In conclusion, the internet is a vast and wonderful place, but it's also a breeding ground for spammers and phishers. While SMTP has its limitations, modern anti-spam techniques can help reduce the risk of email spoofing and phishing attacks. Nevertheless, it's essential to stay vigilant and take proactive measures to protect yourself from unwanted emails that can lead to harmful consequences.
Implementations
Related requests for comments
The Internet is like a big city with roads, buildings, and people moving in different directions. And just like any city, there needs to be a system to deliver messages between people. In the online world, that system is called the Simple Mail Transfer Protocol (SMTP), which is the backbone of email communication.
SMTP is a set of rules and procedures that govern how email messages are sent and received between mail servers. It allows users to send messages from their email client, like Outlook or Gmail, to their mail server, which then sends it to the recipient's mail server, and finally to their email client. This all happens in the blink of an eye, with SMTP making sure that the message gets to its destination in a timely and reliable manner.
Over the years, many requests for comments (RFCs) have been published to enhance and update the SMTP protocol. These RFCs provide guidelines for implementing various SMTP-related features and services, like message size declarations, command pipelining, and secure SMTP over Transport Layer Security (TLS).
One of the most significant RFCs is {{IETF RFC|2821}}, which outlines the original SMTP protocol. This document specifies how messages are formatted, how servers should communicate with each other, and how messages should be delivered. The SMTP protocol is a simple and elegant solution to the problem of email communication, and it has been in use since the early days of the Internet.
{{IETF RFC|5321}} is another important RFC that obsoletes {{IETF RFC|2821}} and updates {{IETF RFC|1123}}. This document provides updated guidelines for implementing the SMTP protocol and adds support for internationalized email addresses. {{IETF RFC|5322}} is another important RFC that defines the format of email messages, including headers, message bodies, and attachments.
As email communication has become more prevalent, spammers and hackers have found ways to abuse the system.
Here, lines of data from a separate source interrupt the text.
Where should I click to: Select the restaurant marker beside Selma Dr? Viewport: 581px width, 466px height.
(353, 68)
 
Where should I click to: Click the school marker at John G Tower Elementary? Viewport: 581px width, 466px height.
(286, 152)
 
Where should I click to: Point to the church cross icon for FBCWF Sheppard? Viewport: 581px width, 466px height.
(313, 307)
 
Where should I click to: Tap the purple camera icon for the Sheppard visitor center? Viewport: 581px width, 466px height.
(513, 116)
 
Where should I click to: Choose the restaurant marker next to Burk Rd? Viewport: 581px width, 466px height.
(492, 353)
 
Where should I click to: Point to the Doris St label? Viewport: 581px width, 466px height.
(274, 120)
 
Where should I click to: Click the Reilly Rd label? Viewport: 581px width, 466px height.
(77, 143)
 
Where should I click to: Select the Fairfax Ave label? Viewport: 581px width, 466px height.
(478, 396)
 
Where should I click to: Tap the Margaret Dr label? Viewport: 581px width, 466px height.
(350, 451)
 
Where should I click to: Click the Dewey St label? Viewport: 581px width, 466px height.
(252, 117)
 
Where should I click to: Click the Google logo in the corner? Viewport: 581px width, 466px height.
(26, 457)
To combat this, {{IETF RFC|2505}} was published, providing anti-spam recommendations for SMTP mail transfer agents (MTAs). {{IETF RFC|4954}} adds support for authentication, which allows mail servers to verify the identity of the sender, preventing spoofing and other malicious activities.
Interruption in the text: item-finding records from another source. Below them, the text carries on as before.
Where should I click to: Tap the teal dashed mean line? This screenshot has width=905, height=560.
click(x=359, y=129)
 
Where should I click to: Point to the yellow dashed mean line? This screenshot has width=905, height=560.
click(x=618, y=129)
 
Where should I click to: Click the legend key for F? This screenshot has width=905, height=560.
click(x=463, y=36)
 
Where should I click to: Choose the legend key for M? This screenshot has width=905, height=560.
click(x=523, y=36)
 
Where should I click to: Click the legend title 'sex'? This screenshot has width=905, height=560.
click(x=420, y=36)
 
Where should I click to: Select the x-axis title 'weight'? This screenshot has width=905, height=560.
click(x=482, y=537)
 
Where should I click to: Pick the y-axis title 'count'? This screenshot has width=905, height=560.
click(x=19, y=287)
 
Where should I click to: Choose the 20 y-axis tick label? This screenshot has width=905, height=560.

Other RFCs, like {{IETF RFC|3461}}, {{IETF RFC|3463}}, {{IETF RFC|3464}}, and {{IETF RFC|3798}}, provide extensions for delivery status notifications and message disposition notifications, allowing users to know when their messages have been delivered or read. {{IETF RFC|3030}} provides an extension for transmitting large and binary MIME messages, while {{IETF RFC|6522}} specifies the multipart/report content type for the reporting of mail system administrative messages.
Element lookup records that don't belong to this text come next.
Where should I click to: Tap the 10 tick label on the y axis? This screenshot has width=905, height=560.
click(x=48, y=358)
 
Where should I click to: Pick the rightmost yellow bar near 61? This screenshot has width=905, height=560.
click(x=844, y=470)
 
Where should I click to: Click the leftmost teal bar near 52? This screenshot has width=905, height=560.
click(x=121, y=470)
In recent years, there has been a push for more secure email communication, especially for sending sensitive information like passwords and financial data. {{IETF RFC|3207}} provides an extension for secure SMTP over TLS, and {{IETF RFC|8314}} recommends the use of TLS for email submission and access.
In conclusion, SMTP is the backbone of email communication, and RFCs have been published to enhance and update the protocol over the years. These RFCs provide guidelines for implementing various SMTP-related features and services, like message size declarations, command pipelining, and secure SMTP over TLS. By following these guidelines, email communication remains a simple and reliable system that connects people all around the world.